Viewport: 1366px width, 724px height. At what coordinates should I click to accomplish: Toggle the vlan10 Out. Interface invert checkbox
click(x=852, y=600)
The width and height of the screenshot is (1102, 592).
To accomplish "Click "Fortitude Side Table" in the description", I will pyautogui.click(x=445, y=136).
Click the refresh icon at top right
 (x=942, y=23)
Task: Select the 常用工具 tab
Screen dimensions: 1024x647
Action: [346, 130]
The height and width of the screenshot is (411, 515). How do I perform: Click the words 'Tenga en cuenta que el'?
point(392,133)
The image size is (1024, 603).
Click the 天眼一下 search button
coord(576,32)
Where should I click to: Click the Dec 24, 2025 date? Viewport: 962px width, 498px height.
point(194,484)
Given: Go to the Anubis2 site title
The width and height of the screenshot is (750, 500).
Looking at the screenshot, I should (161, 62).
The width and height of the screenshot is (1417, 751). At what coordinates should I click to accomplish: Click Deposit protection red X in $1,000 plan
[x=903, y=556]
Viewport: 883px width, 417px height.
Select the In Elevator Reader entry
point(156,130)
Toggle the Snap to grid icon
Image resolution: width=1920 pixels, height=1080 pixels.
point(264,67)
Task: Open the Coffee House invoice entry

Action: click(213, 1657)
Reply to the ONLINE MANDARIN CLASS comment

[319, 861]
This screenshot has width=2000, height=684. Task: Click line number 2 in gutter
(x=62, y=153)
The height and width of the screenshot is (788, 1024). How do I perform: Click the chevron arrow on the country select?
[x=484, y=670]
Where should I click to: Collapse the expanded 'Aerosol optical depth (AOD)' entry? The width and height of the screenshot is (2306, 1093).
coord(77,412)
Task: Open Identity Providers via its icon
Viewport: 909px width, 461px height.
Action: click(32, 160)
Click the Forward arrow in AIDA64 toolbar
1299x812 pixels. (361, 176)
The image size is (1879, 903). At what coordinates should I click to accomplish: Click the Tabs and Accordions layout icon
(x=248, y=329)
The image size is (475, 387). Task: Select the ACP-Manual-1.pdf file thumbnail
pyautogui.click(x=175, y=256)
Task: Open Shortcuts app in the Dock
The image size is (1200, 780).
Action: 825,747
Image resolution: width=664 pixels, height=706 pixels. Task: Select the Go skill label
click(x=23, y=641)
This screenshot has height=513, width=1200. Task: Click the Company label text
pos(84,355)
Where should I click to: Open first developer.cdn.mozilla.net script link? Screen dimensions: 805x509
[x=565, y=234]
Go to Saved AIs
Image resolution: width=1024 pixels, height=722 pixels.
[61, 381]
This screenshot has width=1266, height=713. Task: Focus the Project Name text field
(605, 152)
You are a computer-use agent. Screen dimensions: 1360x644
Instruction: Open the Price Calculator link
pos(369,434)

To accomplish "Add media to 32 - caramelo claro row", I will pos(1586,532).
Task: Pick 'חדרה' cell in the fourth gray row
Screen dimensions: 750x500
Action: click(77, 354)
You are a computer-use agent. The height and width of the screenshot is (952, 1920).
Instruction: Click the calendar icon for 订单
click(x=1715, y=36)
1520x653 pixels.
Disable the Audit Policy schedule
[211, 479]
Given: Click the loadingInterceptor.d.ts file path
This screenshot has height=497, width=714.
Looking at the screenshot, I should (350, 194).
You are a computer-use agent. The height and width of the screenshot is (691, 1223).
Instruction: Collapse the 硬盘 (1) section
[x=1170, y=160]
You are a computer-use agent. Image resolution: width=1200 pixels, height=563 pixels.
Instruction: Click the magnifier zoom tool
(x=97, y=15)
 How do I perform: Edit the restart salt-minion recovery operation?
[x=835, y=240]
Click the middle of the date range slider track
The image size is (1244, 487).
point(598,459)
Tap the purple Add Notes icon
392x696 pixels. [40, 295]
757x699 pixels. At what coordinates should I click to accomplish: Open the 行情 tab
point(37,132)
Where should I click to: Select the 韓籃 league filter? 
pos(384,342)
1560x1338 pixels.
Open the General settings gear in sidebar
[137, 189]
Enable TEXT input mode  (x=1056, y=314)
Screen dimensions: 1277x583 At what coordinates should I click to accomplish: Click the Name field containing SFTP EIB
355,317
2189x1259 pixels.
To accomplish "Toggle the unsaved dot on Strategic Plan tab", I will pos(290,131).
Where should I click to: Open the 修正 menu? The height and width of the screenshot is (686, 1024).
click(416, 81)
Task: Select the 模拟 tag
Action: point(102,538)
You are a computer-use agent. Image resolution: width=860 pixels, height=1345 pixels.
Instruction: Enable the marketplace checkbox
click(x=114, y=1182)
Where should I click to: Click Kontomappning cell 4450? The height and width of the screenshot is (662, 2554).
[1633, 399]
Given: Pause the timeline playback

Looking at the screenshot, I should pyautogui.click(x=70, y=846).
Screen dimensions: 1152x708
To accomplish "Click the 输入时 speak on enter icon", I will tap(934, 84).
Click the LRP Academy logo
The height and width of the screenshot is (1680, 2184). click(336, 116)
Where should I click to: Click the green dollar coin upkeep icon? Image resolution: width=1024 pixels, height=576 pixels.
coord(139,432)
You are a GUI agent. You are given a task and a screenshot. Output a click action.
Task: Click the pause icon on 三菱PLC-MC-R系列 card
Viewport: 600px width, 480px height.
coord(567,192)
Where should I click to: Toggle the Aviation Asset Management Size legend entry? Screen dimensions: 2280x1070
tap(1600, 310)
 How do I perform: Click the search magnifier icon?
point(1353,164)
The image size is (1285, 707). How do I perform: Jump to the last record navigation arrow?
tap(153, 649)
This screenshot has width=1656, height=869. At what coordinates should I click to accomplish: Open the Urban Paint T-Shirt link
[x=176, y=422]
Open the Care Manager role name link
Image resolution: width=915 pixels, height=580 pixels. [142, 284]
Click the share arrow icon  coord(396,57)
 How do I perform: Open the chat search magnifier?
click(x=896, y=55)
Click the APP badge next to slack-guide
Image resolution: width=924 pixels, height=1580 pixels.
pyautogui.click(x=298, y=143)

::::::::

» **Exercise aim**
Please rewrite the items, beginning at the line that has "Where should I click to: Click the Dec" and stopping after the line that has "Action: click(32, 160)", with "Coffee House" swapped for "Tea Room" and nothing else altered.

» **Written response**
Where should I click to: Click the Dec 24, 2025 date? Viewport: 962px width, 498px height.
point(194,484)
Given: Go to the Anubis2 site title
The width and height of the screenshot is (750, 500).
Looking at the screenshot, I should (161, 62).
The width and height of the screenshot is (1417, 751). At what coordinates should I click to accomplish: Click Deposit protection red X in $1,000 plan
[x=903, y=556]
Viewport: 883px width, 417px height.
Select the In Elevator Reader entry
point(156,130)
Toggle the Snap to grid icon
Image resolution: width=1920 pixels, height=1080 pixels.
point(264,67)
Task: Open the Tea Room invoice entry

Action: click(213, 1657)
Reply to the ONLINE MANDARIN CLASS comment

[319, 861]
This screenshot has width=2000, height=684. Task: Click line number 2 in gutter
(x=62, y=153)
The height and width of the screenshot is (788, 1024). How do I perform: Click the chevron arrow on the country select?
[x=484, y=670]
Where should I click to: Collapse the expanded 'Aerosol optical depth (AOD)' entry? The width and height of the screenshot is (2306, 1093).
coord(77,412)
Task: Open Identity Providers via its icon
Viewport: 909px width, 461px height.
Action: click(32, 160)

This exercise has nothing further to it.